With all that is coming out about the events in Blacksburg at the early part of the week, once again I have much to wonder about warnings, and what I could have said to the person who objected to my calling Nadab and Abihu heroes. My only answer upsets me even more. What is more disturbing than not having a warning is to have the warning and not heed it. Not only was last monday a tragic event, but once again it is a set of warnings. It is a warning that guns kill, and there are people that guns should not be sold to. Like Columbine and 9/11 before it, obsessive mass media coverage of the event will once again will transmit the disease to others. Some will take such coverage, along with the less controllable media of internet communications, as approval for such an act, and such viral Lashon Hara will infect and breed a string of copycats.
Hind sight is 20/20. Yet, one does not need hindsight when the event happens not just once but multiple times. Midrash Rabbah’s view of Tzarat, in reverse order of the biblical text, is of an increasingly personal disease. Its effects get more severe each episode reminding us we do know a lot more than we think, and that we must act. A man certified as insane owned hand guns. While a suspected terrorist might not be able to board a plane, that same suspected terrorist can still buy any weapon in the U.S. and open fire in a shopping mall or school. No one can prevent him until he does.
As I wrote this, I look onto the cover of newspapers and see the leprosy in the video-game posed cover photo of this madman.
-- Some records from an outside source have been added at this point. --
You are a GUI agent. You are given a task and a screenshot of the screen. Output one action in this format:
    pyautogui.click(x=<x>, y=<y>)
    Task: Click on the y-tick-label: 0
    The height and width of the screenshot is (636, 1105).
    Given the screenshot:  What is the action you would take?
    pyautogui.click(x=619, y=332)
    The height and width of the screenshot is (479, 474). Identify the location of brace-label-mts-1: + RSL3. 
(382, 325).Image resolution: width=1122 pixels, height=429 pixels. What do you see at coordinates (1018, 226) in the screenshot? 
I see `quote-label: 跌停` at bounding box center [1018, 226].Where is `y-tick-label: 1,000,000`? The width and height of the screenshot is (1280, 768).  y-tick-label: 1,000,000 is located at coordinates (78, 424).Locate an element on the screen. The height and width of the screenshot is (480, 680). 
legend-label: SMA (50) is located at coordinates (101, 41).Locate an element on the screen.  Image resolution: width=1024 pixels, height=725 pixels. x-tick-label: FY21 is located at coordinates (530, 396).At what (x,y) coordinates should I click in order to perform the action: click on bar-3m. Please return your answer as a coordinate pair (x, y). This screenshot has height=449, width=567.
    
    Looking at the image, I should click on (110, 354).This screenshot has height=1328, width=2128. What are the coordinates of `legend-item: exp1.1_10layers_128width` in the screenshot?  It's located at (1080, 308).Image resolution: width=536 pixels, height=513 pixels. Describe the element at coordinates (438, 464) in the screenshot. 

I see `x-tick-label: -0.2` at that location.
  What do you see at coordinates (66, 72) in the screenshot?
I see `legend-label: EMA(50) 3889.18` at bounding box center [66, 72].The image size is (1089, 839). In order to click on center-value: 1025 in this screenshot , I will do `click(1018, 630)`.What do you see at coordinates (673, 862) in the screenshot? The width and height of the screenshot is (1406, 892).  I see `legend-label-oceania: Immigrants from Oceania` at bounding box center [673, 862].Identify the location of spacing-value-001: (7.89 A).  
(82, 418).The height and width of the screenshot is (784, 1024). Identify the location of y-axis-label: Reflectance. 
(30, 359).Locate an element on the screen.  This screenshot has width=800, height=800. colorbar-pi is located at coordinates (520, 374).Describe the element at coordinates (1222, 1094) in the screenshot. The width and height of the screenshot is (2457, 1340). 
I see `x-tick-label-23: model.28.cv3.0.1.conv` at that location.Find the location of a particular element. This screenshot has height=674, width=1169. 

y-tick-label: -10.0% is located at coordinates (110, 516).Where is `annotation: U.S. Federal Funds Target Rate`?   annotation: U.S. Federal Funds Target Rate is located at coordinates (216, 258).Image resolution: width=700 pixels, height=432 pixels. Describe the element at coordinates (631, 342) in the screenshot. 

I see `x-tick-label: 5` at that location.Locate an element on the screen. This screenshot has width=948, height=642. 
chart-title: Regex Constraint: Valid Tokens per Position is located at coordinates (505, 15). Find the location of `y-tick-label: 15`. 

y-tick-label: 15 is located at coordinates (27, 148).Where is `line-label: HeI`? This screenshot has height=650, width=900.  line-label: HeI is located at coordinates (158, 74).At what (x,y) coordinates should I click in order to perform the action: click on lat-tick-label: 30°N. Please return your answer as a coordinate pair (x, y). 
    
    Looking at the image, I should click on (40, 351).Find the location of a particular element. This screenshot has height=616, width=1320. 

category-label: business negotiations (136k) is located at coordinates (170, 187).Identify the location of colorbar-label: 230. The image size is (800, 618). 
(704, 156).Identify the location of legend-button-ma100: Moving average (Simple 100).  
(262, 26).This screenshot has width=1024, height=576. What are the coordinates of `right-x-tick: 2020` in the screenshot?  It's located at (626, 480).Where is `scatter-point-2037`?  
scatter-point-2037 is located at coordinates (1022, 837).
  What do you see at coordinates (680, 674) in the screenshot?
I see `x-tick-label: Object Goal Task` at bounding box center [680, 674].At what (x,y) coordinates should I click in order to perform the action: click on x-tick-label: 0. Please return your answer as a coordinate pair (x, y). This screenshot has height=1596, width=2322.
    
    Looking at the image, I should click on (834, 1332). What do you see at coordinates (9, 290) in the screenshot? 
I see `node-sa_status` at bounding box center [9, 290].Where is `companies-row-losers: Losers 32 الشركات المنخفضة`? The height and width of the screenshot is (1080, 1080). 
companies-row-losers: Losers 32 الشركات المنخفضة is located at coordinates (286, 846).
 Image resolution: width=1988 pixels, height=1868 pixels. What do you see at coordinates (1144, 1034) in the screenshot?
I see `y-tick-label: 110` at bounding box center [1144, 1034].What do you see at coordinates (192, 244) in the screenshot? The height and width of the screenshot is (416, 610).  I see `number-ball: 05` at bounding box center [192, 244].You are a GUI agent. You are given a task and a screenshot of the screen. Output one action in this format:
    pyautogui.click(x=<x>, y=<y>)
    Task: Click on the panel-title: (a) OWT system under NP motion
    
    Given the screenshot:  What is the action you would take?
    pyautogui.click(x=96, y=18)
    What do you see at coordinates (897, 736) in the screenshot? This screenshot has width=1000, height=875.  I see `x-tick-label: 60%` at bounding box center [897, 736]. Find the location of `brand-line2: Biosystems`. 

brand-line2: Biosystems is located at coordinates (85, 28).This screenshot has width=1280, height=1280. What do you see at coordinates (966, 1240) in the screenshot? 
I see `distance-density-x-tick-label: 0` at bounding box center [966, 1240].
I heard the sickness in an interview with an early suspect in the case, a guy who happed to be a gun collector and graduate of Virgina tech. He told CNN that had students been permitted concealed weapons the tragedy would have been adverted. If this is not Tzarat I have no idea what is. Who gives a portable weapon to the demographic most likely to be drunk?
So I have to ask, when is the Tzarat of society too personal? When is it too severe that we actually take action to prevent the problem? In the words of the great Sage Hillel: If not now, When?